I belong to a great adoption group where people are beyond honest with their opinions and feelings. Even in our fifth adoption, we’re learning new things and facing new obstacles. So I got to ask how to handle this, and was told it’s not my choice. Tough for a control freak to hear, but the easiest way for us to support them right now is respect their right to privacy.

So we cocoon with Sylvie, remembering how to swaddle and handle tiny bottles; steering the tiny stroller with ease compared to the double tank at home loaded with toddlers. And we let her listen to our hearts, as we grow from strangers into family. And we hope that her familiar family hearts know that she’ll know them forever, and that we love being her family but hope she’ll have her whole family as she grows.

As for learning Austin, we were definitely strangers in a strange land! Our rental was full of taxidermy, though beautiful and well laid out for our needs. In our practical “new baby” washable gear, we stuck out horribly from the trendy plaids and tattoos around the neighborhood.

On our trip down, I got carded and then asked if I was the grandma (empty stroller in airport breeds bizarre conversations every time). Austin made me feel old, where Milwaukee’s hipsters make sense to me. Perhaps our next visit will convert us! The food is great and so is the coffee – critical wins in our books. But I wanted the cacophony of our house when we introduced Sylvie to her tribe, and the small arms that choked me with hugs the minute Leroy barked out our arrival. I missed our morning routine and the silly banter before school.

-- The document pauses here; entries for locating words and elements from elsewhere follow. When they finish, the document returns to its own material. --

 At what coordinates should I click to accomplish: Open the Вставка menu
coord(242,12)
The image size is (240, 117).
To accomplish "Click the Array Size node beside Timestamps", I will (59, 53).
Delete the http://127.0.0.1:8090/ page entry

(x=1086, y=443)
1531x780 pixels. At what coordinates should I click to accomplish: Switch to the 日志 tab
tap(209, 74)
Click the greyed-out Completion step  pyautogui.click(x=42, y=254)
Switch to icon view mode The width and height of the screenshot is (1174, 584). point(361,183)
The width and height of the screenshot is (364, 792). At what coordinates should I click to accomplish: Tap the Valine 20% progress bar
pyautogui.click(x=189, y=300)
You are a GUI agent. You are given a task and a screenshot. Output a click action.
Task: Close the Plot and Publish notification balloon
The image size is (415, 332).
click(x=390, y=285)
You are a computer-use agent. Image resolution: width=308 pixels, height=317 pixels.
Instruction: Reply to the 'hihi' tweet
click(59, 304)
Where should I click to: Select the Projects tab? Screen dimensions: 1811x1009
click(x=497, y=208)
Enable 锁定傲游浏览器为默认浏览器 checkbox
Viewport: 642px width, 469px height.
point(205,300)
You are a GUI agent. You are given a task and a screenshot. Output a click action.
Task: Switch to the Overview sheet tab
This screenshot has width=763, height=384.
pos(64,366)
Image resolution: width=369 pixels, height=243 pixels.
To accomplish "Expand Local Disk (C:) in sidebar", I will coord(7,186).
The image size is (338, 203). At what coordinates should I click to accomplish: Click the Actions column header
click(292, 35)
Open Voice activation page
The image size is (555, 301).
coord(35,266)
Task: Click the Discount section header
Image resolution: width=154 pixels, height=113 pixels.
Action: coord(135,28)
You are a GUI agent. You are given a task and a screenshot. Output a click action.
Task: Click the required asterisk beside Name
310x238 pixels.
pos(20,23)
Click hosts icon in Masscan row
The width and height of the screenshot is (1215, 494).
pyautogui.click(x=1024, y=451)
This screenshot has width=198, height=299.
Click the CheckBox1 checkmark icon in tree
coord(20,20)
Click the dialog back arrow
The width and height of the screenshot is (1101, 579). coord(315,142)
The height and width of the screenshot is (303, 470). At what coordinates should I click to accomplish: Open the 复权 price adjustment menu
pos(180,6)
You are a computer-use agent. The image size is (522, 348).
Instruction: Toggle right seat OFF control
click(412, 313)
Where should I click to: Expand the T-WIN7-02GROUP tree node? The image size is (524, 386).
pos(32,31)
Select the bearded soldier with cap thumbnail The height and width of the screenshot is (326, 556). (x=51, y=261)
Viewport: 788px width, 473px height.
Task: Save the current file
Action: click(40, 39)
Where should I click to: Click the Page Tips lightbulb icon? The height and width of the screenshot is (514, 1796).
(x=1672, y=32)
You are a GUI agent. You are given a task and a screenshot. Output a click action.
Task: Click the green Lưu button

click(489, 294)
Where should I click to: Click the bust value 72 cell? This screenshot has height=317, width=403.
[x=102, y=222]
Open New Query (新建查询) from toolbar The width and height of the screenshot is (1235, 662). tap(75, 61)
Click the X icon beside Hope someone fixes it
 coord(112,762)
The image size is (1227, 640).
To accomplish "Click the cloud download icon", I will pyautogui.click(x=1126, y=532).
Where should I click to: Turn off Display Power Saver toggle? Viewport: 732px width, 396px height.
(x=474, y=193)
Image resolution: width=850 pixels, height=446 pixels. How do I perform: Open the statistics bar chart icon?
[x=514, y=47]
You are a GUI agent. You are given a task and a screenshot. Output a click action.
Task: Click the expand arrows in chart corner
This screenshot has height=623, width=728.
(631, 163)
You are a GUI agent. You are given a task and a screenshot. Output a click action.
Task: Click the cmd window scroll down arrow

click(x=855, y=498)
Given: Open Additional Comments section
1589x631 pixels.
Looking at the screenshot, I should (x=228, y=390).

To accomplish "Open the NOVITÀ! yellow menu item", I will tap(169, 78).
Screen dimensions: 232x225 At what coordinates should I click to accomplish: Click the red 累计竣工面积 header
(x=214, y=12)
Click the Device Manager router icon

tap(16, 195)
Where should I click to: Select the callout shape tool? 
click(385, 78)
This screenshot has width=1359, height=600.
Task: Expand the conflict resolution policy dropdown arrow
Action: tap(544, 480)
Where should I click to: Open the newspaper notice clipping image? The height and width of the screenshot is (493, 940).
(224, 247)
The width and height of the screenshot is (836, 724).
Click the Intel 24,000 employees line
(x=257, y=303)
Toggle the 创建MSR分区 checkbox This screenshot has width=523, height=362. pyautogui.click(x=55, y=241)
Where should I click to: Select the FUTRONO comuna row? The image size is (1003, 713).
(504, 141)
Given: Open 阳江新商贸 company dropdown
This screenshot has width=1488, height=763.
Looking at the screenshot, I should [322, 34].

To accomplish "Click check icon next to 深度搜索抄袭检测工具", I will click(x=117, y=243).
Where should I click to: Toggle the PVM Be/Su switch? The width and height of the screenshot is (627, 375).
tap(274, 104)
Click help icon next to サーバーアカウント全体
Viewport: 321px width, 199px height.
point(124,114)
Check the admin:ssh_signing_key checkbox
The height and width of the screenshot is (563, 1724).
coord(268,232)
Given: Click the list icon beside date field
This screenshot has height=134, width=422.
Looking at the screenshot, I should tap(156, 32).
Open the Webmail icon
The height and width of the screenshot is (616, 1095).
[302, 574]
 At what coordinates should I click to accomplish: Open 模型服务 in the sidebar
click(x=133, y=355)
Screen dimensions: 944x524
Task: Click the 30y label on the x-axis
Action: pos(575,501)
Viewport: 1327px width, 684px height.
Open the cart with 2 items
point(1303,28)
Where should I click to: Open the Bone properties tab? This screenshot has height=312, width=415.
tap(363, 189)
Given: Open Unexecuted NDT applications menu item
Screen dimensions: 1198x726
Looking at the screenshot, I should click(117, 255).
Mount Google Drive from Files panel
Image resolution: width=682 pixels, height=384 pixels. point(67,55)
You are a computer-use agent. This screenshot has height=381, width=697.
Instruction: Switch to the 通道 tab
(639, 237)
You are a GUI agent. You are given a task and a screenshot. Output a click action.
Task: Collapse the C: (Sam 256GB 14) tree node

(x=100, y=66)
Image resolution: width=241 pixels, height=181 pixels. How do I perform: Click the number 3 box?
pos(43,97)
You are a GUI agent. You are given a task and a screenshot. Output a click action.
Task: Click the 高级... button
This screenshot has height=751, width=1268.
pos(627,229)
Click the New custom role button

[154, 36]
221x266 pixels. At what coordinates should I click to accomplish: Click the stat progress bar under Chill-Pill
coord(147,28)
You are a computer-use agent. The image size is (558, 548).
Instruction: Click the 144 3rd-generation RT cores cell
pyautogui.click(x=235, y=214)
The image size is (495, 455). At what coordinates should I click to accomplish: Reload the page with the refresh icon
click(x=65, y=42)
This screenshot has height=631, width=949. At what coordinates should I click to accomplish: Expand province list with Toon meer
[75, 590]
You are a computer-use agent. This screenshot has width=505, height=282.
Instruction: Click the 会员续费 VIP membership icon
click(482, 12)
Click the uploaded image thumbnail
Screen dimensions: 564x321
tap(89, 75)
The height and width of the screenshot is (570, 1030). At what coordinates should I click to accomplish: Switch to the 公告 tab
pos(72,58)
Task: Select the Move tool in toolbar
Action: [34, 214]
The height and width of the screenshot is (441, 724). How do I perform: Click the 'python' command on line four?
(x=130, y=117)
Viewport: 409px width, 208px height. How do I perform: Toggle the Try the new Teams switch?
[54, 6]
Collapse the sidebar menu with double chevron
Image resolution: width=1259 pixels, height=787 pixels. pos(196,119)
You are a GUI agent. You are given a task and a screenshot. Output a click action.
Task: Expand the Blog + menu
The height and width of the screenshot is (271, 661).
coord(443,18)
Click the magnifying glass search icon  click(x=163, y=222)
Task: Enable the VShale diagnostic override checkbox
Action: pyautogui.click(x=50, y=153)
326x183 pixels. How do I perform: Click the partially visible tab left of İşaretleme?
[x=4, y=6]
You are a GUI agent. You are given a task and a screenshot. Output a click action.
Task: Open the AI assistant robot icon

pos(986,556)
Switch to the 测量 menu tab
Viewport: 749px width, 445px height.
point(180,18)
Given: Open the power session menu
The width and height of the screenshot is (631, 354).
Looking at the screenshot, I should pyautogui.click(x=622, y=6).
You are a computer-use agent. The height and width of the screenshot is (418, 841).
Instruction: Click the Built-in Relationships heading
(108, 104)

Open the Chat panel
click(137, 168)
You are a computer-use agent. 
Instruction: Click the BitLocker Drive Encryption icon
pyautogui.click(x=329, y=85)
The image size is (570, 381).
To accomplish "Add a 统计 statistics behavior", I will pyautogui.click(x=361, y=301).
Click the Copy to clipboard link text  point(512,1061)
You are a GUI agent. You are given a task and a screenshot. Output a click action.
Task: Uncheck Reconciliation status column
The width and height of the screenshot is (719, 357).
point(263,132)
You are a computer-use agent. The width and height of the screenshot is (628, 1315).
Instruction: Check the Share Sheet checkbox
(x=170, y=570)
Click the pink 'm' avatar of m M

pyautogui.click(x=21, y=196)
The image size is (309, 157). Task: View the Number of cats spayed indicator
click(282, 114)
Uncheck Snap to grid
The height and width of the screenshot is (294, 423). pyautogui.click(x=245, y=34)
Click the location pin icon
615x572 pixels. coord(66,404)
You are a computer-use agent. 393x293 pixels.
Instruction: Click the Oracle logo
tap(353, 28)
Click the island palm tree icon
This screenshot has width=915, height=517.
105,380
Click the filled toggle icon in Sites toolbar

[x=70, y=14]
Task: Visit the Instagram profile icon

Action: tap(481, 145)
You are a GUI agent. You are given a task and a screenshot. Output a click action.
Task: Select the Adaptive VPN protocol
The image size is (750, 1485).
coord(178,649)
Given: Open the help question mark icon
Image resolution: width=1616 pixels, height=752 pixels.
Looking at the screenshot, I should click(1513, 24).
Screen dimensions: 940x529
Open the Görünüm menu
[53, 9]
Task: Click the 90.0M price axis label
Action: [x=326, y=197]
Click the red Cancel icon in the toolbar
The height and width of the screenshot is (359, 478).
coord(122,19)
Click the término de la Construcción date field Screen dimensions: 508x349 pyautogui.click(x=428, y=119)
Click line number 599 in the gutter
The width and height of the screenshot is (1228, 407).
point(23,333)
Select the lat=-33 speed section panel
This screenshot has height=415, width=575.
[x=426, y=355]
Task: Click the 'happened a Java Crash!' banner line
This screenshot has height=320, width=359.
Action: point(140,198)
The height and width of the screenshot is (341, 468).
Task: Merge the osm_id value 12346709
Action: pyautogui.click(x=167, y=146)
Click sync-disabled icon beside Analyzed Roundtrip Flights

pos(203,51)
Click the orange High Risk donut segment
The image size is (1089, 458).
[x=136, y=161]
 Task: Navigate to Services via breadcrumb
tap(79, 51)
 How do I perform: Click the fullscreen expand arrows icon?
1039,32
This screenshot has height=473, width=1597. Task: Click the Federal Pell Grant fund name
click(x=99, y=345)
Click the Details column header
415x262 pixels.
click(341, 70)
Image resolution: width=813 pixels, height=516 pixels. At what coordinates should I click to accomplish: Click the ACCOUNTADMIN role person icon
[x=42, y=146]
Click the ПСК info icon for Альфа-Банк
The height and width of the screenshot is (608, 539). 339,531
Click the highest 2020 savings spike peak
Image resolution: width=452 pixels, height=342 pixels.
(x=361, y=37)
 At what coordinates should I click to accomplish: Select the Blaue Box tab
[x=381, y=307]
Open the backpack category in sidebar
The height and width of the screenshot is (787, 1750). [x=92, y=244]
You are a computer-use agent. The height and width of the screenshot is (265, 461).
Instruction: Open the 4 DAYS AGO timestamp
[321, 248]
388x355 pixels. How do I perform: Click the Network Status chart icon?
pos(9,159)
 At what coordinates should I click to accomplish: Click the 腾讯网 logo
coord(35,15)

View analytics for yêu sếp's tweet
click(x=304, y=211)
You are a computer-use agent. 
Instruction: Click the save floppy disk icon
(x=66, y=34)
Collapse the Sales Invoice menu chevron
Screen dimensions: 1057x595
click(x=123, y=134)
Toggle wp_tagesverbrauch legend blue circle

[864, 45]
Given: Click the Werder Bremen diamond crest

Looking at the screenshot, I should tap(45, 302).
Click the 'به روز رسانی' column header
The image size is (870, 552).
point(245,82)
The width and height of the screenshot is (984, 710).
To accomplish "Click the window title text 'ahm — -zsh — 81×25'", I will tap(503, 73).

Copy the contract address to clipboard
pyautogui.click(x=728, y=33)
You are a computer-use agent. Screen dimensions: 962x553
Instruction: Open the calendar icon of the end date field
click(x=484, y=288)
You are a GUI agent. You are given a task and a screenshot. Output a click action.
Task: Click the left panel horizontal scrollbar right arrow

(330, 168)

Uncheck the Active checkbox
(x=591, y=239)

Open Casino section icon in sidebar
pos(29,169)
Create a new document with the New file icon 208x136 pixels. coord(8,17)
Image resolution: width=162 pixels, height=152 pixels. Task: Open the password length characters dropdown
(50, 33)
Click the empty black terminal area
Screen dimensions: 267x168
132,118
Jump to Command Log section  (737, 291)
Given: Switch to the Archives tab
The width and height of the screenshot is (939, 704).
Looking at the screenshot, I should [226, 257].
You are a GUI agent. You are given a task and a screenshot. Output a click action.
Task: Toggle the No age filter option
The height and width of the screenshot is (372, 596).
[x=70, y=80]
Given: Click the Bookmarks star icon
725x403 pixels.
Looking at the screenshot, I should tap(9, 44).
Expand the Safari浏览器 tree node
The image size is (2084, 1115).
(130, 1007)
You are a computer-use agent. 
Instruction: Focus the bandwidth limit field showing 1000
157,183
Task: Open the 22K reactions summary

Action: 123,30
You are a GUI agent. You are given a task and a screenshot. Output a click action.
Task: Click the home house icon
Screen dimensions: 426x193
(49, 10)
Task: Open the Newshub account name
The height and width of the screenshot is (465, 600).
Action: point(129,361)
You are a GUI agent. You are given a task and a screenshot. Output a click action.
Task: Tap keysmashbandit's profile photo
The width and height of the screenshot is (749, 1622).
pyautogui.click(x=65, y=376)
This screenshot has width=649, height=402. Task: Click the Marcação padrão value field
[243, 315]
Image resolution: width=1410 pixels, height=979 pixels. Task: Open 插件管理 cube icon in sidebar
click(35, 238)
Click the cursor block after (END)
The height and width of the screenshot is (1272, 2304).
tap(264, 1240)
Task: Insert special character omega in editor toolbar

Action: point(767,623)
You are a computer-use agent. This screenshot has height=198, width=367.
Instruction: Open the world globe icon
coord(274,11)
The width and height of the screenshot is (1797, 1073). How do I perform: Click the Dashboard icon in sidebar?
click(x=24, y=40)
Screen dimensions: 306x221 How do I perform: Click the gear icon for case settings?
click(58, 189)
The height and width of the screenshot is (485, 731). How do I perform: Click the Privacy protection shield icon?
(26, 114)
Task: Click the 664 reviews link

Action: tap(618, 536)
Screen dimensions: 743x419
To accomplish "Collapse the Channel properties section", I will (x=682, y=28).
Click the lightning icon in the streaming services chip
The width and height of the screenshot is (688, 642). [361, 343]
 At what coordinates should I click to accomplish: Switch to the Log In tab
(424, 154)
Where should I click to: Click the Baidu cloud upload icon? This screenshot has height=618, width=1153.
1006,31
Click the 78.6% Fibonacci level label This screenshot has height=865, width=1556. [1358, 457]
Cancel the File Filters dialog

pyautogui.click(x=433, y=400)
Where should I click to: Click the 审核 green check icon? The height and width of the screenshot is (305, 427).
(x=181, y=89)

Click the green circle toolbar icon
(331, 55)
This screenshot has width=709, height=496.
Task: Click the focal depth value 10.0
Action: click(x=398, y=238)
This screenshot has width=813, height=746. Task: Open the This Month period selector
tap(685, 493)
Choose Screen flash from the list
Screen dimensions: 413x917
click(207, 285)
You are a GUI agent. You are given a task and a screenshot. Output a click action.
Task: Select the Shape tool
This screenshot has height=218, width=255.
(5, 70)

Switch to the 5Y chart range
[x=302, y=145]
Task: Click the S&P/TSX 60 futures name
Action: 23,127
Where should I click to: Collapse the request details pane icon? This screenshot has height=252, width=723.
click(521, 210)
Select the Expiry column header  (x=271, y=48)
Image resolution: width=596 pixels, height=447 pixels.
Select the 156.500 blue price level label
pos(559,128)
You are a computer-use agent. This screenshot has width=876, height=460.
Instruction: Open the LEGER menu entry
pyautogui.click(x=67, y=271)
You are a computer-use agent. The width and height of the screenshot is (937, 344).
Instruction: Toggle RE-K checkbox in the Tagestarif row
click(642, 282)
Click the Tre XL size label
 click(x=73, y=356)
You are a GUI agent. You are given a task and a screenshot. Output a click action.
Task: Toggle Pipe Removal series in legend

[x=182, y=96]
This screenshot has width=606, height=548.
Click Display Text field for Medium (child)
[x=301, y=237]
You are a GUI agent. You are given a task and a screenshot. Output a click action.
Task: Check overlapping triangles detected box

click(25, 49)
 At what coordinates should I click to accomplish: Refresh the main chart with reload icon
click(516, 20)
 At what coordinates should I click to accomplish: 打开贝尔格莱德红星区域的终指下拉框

And we also missed amazing Remy’s fifth birthday. We sang, we talked, we loved from afar as we watched other people who love him celebrate his day. I don’t know if we can even express to him how much that broke our hearts. Future birthdays will be ridiculous, as with three March birthdays in 10 days, we shall eat cake until we hate it. But this year, our charming, silly big kid celebrated in our absence.

And while Dave was home for Tess’ 6th, I had to miss hers too waiting for permission to go home! Dave took all of the kids into Tess’ room to sing happy birthday before she even got out of bed. There were hugs and chaos and chattering and probably a few tears. My guess is Griffin wanted to know where the baby is, as he caught on that she may be around for a while. And I couldn’t be there. Missing birthdays is miserable.

But while it felt like I would be in Texas on my own forever, the days flew by. And suddenly it was our turn in the airport, and me answering a million unending questions when I got back. Beautiful Sylvie is asleep on my chest while I write this. We are so lucky to have the amazing family that we do.

Dave and I were reflecting on how much hope and energy and love and growth we packed into the last 10 years, our first decade together. We can’t wait to see what the next one will bring, and how these kids of ours will grow. But for now, we have one more sprint to get through as a family before we are officially official forever. And while it wasn’t planned for and spun us all like tops, I can’t imagine more love.